Total cash and cash equivalents of $19.1 billion at the end of the first quarter of 2012 compared to $13.2 billion at the end of the first quarter of 2011.
Cash provided by operating activities totaled $19.3 billion for the first three months of 2012, $2.4 billion higher than 2011. The major source of funds was net income including noncontrolling interests of $9.8 billion, a decrease from the prior year period. The adjustment for the noncash provision of $3.8 billion for depreciation and depletion was flat with 2011. Changes in operational working capital added to cash flows in both periods. For additional details, see the Condensed Consolidated Statement of Cash Flows on page 6.
Investing activities for the first three months of 2012 used net cash of $5.4 billion which was flat when compared to the prior year. Spending for additions to property, plant and equipment increased $0.8 billion to $7.8 billion. Proceeds from asset sales increased $1.2 billion to $2.5 billion.
Cash flow from operations and asset sales for the first three months of 2012 of $21.8 billion, including asset sales of $2.5 billion, increased $3.6 billion from the comparable 2011 period.
Net cash used in financing activities of $8.1 billion in the first three months of 2012 was $1.4 billion higher than 2011, mostly reflecting a decrease in short-term debt.
During the first quarter of 2012, Exxon Mobil Corporation purchased 66 million shares of its common stock for the treasury at a gross cost of $5.7 billion. These purchases included $5 billion to reduce the number of shares outstanding, with the balance used to acquire shares in conjunction with the companys benefit plans and programs. Shares outstanding decreased from 4,734 million at year-end 2011 to 4,676 million at the end of the first quarter 2012. Purchases may be made in both the open market and through negotiated transactions, and may be increased, decreased or discontinued at any time without prior notice.
The Corporation distributed to shareholders a total of $7.2 billion in the first quarter of 2012 through dividends and share purchases to reduce shares outstanding.

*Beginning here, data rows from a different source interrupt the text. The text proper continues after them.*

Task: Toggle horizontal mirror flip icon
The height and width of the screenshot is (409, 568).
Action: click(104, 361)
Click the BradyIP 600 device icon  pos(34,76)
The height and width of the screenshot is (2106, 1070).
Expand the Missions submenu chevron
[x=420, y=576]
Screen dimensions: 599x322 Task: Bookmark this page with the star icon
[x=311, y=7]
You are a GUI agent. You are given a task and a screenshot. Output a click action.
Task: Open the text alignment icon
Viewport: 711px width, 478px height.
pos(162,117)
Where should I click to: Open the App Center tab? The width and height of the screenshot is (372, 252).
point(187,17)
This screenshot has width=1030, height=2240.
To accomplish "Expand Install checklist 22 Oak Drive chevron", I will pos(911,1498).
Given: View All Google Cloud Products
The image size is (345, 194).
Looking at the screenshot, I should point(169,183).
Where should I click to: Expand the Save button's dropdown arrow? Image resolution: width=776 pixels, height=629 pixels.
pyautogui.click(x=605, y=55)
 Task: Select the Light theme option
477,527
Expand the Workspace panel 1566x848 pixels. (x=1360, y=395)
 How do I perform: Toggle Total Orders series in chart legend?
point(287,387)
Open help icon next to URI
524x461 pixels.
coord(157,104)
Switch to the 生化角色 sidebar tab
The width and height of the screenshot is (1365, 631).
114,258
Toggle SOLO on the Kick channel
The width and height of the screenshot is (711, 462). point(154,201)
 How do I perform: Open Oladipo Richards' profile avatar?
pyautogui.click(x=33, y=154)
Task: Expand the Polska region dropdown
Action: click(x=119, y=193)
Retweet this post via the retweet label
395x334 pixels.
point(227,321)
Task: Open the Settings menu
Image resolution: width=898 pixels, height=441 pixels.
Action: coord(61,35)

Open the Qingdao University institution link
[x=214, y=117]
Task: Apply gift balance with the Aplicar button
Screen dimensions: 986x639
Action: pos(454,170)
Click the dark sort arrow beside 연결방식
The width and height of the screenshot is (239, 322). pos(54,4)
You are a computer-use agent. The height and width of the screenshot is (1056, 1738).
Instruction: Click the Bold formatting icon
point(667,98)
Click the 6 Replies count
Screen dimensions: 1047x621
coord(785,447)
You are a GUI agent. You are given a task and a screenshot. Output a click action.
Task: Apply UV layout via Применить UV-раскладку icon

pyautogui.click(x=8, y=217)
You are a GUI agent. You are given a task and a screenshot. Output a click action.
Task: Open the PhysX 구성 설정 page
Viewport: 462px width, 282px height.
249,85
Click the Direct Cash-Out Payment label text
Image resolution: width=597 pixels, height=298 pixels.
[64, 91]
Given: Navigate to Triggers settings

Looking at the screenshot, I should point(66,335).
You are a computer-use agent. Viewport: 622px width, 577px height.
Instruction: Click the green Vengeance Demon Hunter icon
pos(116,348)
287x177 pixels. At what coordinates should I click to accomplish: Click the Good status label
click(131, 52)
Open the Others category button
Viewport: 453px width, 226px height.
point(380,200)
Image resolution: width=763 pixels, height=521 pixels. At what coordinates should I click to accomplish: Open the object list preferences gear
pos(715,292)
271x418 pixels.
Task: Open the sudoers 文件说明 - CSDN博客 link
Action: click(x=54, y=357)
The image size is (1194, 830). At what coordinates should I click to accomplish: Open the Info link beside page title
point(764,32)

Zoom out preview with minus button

Total debt of $15.7 billion, which excludes $0.8 billion classified as liabilities associated with assets held for sale (see Note 10), at March 31, 2012, compared to $17.0 billion at year-end 2011. The Corporations debt to total capital ratio was 8.7 percent at the end of the first quarter of 2012 compared to 9.6 percent at year-end 2011. The debt to capital ratio would have been 9.1 percent at the end of first quarter 2012 if the $0.8 billion of debt classified as liabilities associated with assets held for sale had been included.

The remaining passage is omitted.